Nope, the new fiber will be high dispersion compared to the old fiber and also will not have dispersion compensation along its length. The old cable was designed for OOK signaling. Previously optical signaling was 1 bit per symbol OOK (on-off-keying) and direct detection meaning you did not have any optical phase information to make dispersion corrections so the dispersion compensation was done in a specially designed fiber with the opposite sign slope for dispersion (DCF).
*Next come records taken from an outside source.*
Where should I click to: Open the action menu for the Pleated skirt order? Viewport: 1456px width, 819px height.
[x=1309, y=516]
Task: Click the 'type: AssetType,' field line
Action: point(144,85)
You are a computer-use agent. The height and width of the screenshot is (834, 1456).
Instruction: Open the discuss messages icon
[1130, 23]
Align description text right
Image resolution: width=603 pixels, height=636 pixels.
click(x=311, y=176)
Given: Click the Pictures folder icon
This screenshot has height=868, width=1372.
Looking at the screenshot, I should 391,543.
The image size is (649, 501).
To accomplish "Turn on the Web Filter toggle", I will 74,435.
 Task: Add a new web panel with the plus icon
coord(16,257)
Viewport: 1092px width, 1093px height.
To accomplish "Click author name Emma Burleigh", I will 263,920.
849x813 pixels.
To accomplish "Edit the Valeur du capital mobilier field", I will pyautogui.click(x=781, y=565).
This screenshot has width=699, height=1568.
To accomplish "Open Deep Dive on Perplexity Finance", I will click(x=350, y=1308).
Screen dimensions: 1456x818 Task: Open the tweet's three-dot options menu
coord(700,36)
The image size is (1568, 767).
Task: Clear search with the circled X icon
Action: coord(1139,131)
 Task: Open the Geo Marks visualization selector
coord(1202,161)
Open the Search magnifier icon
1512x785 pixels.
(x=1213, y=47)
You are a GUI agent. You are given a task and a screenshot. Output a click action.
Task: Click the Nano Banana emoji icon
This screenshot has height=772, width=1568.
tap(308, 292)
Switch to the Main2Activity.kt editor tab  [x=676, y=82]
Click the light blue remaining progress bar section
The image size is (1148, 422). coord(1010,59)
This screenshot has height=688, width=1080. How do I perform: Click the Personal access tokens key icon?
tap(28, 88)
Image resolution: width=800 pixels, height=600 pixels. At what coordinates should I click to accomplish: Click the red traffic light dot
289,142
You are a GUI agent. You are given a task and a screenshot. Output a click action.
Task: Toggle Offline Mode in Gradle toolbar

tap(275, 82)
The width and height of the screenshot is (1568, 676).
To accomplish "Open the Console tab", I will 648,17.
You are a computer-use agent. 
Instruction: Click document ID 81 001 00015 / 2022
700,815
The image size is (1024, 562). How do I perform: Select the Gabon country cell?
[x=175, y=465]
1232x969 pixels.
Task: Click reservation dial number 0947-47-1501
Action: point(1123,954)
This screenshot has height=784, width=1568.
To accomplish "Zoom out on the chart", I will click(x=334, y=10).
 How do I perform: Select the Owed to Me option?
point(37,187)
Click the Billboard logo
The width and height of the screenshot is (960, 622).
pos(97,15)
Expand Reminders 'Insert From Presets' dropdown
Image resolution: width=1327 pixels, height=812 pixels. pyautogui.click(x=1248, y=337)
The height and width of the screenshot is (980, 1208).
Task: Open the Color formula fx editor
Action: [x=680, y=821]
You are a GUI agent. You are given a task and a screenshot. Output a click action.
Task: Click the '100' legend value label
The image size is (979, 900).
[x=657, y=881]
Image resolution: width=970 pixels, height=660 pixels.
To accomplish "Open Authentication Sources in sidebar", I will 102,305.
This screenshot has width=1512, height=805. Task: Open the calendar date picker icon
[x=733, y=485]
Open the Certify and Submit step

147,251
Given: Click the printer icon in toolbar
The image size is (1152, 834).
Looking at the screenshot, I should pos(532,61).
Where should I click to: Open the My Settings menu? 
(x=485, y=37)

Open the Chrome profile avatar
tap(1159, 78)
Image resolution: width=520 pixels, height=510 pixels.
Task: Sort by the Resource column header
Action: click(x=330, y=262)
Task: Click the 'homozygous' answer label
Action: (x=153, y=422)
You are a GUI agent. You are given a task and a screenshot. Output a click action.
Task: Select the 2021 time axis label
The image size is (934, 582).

This fiber was also relatively high loss and has a narrower core which leads to higher nonlinearities in the link. The old cable tries to keep the dispersion within the range that OOK technologies can operate error-free (post FEC) so there's a lot of it typical at each repeater (EDFA). The newer coherent optical technology can transmit multiple bits per symbol (BPSK, QPSK) by encoding the bits in the optical phase. Since the phase is recovered at the receiver the dispersion accumulated in the fiber can be undone in DSP with a long enough FIR filter. So the need for dispersion compensation is gone with coherent optical. Taking out the DCF also reduces loss along the link reducing EDFA (amplifier) count and increasing spacing. Also nonlinear penalties on the newer higher dispersion fiber are lower which improves something called cycle slips that can punch through the FEC and cause you to take post-FEC errors.
The net result is that you should be able to transmit QPSK at 32GBd in 2 polarizations in maybe 80 waves in each direction.
2bits x 2 polarizations x 32G ~128Gb/s per wave or nearly 11Tb/s for 1 fiber. If this cable has 6 strands, then it could easily meet the target transmission capacity.